TASK STATEMENT: Verbatim repeat, images excluded. Give each entry again as written.

Collected data entries:
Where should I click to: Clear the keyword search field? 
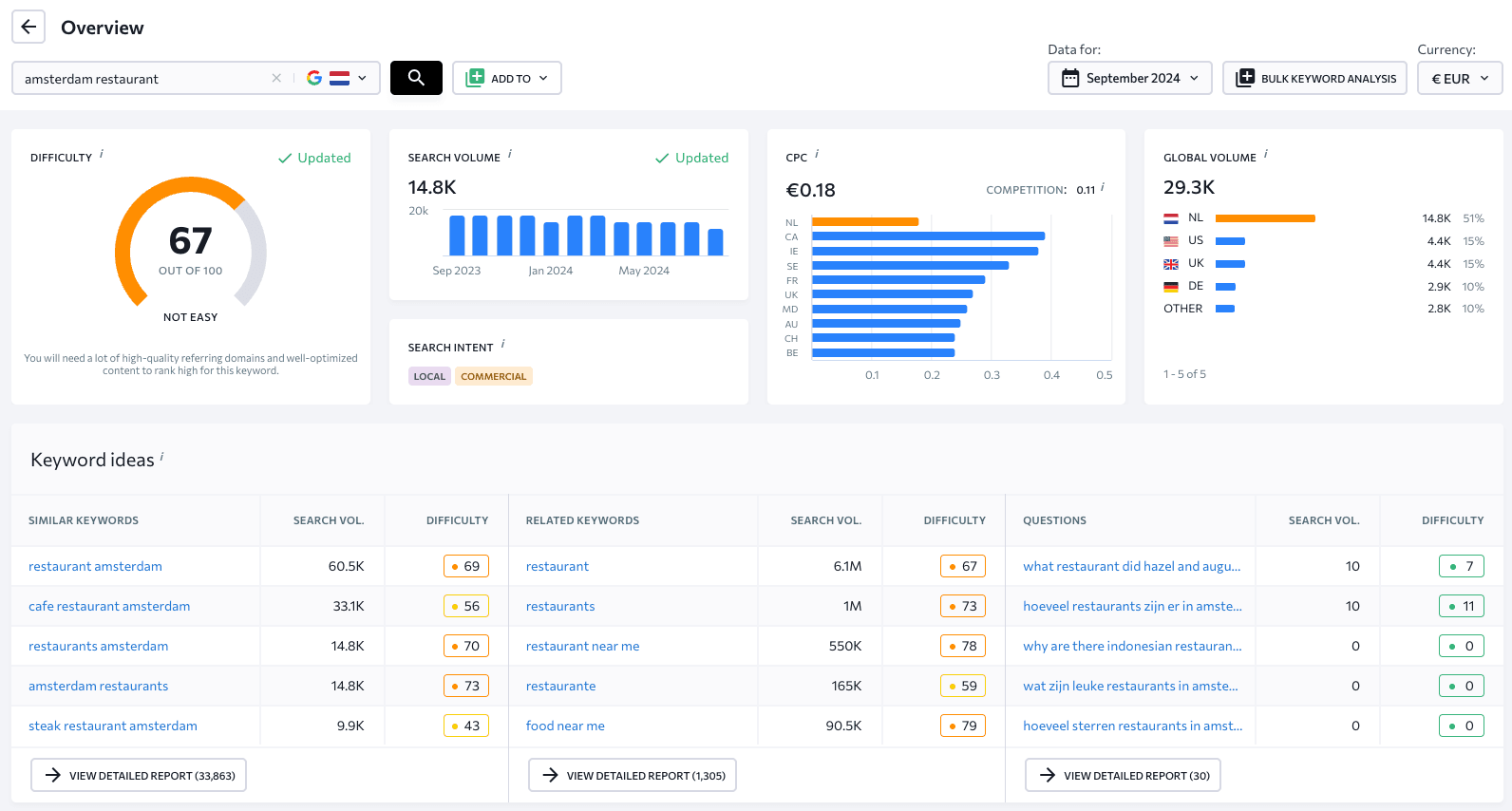click(276, 78)
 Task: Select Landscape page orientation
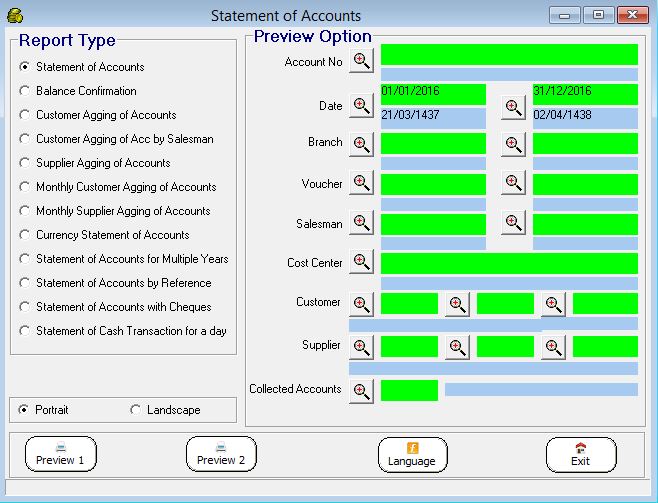coord(136,410)
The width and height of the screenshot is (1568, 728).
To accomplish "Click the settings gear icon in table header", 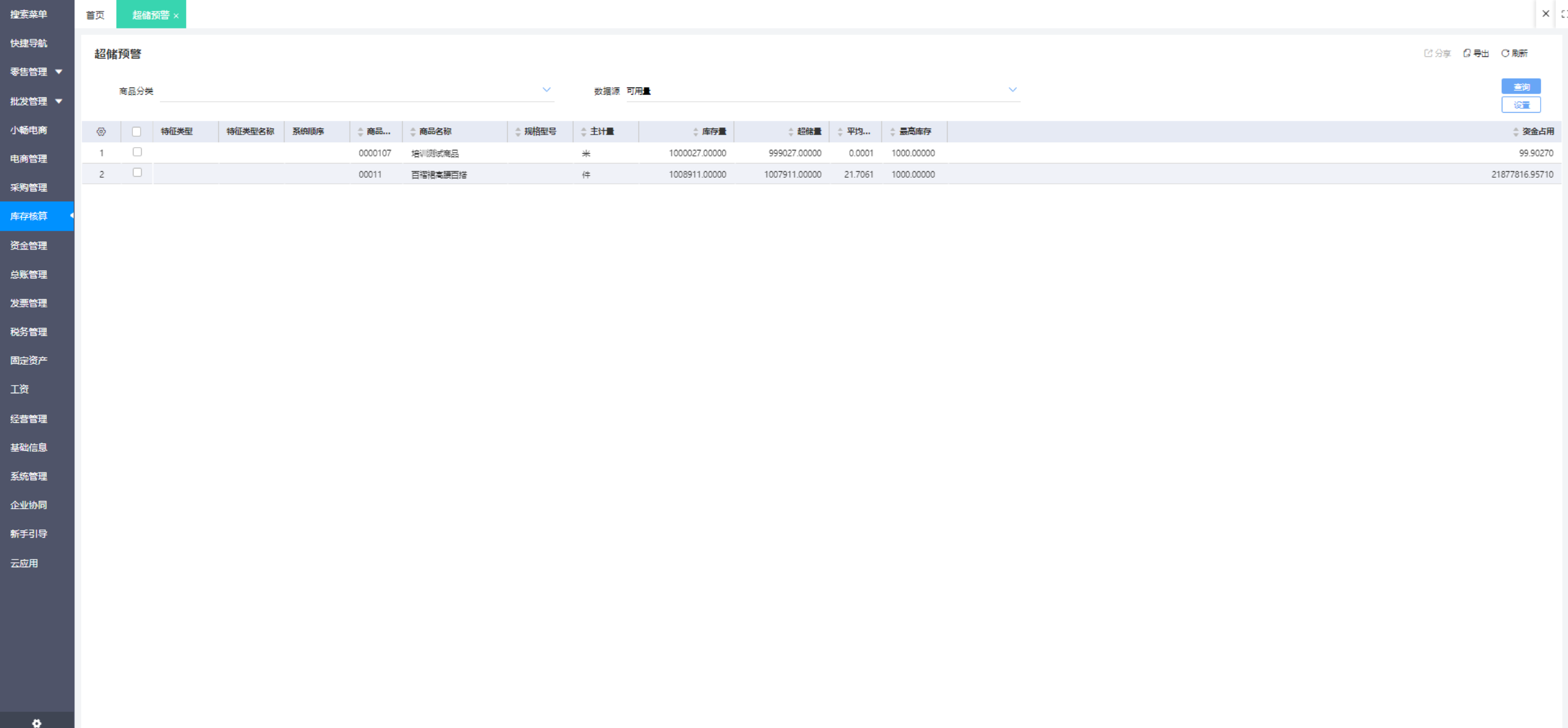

ANSWER BELOW:
Where should I click to: Clear the keyword search field? 
click(276, 78)
 Task: Select Landscape page orientation
coord(136,410)
The width and height of the screenshot is (1568, 728).
To accomplish "Click the settings gear icon in table header", 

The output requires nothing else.